Hunter had to think a moment. “Yes,” he said finally. “Yes, I believe I do.”
She gave him a very spontaneous hug, then let go and fiddled with her hair a moment. A warm wind blew by them. More stars had come out above.
“I actually envy you in a way,” she told him. “You know, you’re in a very unique position here. Not being like us…”
“How so?”
She looked out at the sea. The sun dipped lower into the water.
“Well, in case you haven’t noticed, we are a Galaxy full of obsessive behavior,” she said. “Everyone needs whatever they can get, as fast as they can get it. Sure, there is wealth beyond comprehension. But whether you’re my first-first cousin, or some space pirate robbing old bag planets out on the Fringe, everyone wants a piece. And they want it now. And if they can’t get it, they’ll drive themselves nuts trying to get it. It’s not the best way to be… at least I don’t think so.”

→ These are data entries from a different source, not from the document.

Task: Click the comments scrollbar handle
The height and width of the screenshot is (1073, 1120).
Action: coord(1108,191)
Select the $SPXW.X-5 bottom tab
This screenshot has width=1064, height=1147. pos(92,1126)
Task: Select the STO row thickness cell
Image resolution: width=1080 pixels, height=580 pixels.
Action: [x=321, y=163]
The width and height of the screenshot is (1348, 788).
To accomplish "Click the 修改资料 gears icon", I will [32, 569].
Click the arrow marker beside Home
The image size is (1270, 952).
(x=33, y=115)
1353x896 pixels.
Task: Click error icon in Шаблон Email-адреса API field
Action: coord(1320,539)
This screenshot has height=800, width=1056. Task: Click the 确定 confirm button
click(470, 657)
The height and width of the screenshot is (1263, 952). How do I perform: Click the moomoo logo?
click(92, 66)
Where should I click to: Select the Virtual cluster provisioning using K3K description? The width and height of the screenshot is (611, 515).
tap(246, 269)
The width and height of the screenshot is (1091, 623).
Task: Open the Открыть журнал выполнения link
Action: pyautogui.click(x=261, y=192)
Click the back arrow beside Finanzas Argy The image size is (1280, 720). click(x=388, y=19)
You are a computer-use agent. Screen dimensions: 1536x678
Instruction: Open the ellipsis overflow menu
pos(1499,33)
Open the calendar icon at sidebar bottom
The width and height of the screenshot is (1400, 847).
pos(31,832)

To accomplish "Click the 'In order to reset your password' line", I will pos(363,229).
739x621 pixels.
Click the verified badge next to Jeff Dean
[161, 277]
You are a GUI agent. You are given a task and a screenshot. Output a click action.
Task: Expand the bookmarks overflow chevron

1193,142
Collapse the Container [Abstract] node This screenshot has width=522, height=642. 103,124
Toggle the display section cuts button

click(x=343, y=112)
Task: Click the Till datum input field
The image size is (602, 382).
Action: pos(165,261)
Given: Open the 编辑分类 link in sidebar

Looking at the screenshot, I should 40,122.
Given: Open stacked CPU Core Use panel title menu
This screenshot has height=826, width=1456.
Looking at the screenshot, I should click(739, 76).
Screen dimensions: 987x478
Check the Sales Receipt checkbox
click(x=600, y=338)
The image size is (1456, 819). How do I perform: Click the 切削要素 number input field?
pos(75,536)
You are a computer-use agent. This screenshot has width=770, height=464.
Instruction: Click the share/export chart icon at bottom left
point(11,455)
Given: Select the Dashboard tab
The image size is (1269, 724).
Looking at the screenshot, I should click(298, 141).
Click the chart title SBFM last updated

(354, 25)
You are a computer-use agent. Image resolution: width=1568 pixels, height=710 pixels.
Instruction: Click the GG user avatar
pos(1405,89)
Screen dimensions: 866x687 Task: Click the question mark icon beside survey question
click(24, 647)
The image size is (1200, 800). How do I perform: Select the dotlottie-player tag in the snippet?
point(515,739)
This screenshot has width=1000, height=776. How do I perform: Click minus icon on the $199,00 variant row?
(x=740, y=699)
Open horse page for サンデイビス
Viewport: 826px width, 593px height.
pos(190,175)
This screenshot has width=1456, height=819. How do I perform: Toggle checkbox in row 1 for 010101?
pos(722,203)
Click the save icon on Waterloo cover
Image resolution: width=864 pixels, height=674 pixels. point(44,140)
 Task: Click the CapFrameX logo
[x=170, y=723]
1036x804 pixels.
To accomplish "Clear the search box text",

She fiddled with her hair again. Hunter could have sat here and talked to her for days.
“And our biggest obsession, of course, is this thing where everyone is an expert on their family ancestry,” she went on. “They know their bloodlines, their origins. Who married who, on what planet, and when.
Everyone must keep track of who they are, or they just go batty.”
“Is knowing where you came from such a bad thing?” he asked her. “I wish I knew…”
“Yes, but that’s my point: You want to know who you are — they want to know what they are—”
Hunter shook his head. “And that means?”
She sighed. “No one has told you about the Holy Blood, I suppose?”
“Nope.”
She slid even closer to him.
“My family, the Specials, are the descendants of the people who ruled the Galaxy in the Third Empire,” she began. “That dynasty collapsed about eight hundred years ago. We know very little about those people. Only that they were called the Specials, too — and that at one time they had control over every planet in the Galaxy. Billions? Trillions? Whatever the number is, every last one of them was under their control.